Advanced Technology for Quantifying and Optimizing Human Physical Performance

Human performance is defined as physical performance, cognitive performance, and social/organizational performance. This project specifically focused on physical performance. The research team spent a great deal of time with practitioners within the tactical athlete (i.e., U.S. Special Operations) and professional sports physical performance communities, and discovered that there is a strong desire to use 3-D motion capture analysis for biomechanical assessment; however, current practices and technologies are not able to meet this need (either too labor intensive [marker-based] or measurement accuracies are too low [markerless-based]). Thus, the objective of this research effort was to design, integrate, and evaluate the performance of a novel model-based markerless motion measurement system.

SwRI developed a new markerless 3-D motion capture system that provides measurement accuracies comparable to traditional marker-based 3-D motion capture systems, but requires a minimal setup time that aligns with the operational needs of the human performance community.
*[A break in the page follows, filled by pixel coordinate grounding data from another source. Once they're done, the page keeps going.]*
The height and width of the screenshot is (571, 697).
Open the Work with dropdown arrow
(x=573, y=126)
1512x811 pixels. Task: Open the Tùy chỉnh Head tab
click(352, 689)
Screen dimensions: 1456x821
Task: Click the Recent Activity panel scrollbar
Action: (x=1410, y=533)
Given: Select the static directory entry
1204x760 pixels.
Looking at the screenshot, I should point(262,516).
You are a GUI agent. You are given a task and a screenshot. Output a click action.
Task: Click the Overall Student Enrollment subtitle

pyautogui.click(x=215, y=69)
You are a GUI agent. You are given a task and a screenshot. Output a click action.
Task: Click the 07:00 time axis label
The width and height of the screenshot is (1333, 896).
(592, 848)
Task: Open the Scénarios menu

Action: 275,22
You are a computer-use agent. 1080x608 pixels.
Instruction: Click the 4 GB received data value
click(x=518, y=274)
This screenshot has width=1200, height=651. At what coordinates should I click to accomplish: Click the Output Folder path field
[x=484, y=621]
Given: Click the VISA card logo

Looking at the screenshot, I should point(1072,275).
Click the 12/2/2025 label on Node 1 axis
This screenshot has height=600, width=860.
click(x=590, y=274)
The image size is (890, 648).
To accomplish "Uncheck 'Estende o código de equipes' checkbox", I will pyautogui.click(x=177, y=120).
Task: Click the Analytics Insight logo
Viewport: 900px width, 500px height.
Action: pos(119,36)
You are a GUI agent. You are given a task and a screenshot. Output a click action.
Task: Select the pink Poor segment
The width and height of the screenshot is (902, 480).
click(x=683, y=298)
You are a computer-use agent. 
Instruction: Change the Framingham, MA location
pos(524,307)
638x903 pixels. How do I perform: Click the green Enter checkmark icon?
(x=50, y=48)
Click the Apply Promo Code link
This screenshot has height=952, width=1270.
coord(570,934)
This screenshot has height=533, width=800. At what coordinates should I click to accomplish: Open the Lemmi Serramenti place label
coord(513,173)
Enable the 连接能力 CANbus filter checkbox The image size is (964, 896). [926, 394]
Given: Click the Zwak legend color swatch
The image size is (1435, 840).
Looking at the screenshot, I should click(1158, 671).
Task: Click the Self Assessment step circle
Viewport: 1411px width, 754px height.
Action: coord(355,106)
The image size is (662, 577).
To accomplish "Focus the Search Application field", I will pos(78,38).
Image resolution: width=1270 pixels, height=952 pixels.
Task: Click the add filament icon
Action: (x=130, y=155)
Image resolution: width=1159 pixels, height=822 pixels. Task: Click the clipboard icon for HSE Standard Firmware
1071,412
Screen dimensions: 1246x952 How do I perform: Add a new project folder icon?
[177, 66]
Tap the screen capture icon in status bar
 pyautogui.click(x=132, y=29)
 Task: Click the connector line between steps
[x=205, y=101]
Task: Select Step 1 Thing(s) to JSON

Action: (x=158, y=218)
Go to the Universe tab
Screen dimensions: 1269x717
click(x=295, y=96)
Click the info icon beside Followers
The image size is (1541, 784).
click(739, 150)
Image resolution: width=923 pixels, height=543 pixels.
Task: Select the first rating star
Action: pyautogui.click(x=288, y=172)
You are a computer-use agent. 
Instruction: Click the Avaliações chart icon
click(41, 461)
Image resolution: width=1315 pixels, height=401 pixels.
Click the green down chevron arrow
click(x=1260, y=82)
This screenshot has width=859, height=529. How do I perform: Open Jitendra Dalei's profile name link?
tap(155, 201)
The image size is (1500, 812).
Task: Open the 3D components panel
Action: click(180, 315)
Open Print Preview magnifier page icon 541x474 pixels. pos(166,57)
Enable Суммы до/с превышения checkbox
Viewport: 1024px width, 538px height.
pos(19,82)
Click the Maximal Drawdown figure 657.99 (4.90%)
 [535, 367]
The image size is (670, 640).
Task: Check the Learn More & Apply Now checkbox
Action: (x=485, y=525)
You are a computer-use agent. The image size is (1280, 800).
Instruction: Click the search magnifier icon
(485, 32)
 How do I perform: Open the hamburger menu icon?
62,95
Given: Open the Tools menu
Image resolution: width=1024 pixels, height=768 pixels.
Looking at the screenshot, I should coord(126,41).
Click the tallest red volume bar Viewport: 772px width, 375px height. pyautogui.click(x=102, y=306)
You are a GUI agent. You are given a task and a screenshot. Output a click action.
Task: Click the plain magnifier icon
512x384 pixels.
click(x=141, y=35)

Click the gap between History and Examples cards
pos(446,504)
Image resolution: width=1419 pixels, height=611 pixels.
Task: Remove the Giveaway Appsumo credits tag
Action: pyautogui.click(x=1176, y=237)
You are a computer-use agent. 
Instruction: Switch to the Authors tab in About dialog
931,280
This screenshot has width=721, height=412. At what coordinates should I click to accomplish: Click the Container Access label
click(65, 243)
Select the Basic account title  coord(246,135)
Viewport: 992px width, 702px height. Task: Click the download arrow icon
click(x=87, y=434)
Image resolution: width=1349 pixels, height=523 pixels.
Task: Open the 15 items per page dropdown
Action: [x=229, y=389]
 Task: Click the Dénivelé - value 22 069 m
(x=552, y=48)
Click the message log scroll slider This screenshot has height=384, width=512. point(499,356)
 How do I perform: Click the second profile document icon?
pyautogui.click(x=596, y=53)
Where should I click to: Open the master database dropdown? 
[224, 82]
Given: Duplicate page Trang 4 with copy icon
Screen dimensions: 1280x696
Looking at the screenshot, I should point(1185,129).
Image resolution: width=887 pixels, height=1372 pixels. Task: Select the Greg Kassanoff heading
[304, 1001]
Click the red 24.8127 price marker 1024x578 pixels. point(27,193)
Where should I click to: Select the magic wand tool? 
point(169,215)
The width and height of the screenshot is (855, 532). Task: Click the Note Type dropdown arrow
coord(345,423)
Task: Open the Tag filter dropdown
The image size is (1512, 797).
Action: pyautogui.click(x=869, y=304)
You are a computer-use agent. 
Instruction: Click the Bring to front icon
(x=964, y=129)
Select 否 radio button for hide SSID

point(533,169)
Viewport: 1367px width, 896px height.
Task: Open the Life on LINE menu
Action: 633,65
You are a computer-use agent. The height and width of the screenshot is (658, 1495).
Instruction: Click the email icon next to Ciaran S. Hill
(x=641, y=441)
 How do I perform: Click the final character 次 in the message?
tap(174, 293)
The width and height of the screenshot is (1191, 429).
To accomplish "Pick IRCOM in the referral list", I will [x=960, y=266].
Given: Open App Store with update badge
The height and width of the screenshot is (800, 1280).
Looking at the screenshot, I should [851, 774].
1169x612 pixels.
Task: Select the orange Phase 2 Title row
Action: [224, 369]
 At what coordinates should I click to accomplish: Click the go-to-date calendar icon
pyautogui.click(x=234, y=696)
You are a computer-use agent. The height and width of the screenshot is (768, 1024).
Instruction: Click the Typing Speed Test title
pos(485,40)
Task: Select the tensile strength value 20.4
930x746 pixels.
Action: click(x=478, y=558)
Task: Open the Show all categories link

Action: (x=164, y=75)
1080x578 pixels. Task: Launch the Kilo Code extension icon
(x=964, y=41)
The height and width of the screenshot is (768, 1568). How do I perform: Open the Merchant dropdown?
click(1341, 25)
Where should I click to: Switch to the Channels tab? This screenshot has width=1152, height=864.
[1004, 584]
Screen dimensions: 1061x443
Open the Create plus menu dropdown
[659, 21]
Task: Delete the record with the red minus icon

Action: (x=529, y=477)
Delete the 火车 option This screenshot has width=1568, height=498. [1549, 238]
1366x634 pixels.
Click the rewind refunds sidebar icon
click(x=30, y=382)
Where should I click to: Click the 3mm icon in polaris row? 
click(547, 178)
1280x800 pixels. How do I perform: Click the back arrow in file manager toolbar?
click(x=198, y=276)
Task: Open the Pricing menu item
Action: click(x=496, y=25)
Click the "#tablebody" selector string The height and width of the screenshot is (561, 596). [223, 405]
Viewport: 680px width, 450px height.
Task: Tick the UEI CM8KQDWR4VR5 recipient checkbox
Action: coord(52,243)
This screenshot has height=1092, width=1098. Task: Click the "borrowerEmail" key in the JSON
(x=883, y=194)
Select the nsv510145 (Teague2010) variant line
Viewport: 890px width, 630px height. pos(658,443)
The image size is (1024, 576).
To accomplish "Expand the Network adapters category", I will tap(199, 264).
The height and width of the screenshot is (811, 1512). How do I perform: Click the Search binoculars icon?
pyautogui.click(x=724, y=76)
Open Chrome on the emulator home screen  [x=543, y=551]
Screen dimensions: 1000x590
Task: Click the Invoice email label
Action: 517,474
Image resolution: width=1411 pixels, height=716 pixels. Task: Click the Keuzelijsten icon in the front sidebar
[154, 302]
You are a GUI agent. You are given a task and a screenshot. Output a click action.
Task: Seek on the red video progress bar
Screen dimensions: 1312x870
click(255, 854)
The new SwRI markerless biomechanics system was developed by combining biomechanical modeling, deep neural networks, and sensor fusion techniques. Some advantages of this new system are: Commercial-off-the-shelf video components are used compared to specialized infrared cameras used with traditional marker-based systems A minimal number of cameras are required to capture 3-D motion compared to traditional systems (two cameras vs. eight or more) No external markers are required to be placed on the subject compared to up to 60 markers when using a traditional system The system can be extended to capture multiple subjects The methodology will allow for a complete biomechanical analysis using a single system compared to multiple systems (e.g. marker-based motion capture, force plates, separate data analysis and modeling codes) using traditional methods.

This research project was successful in accomplishing the goal of researching and developing an SwRI-developed markerless 3-D motion capture system that provides measurement accuracies comparable to marker-based 3-D motion capture systems, while requiring a minimal setup time to align with the operational needs of the human performance community. The results of this project have defined a framework for a paradigm-shifting foundational technology for biomechanical human performance measurement. We anticipate that with further development, this technology will be widely adopted across multiple disciplines that can benefit from the accurate quantification of human motion.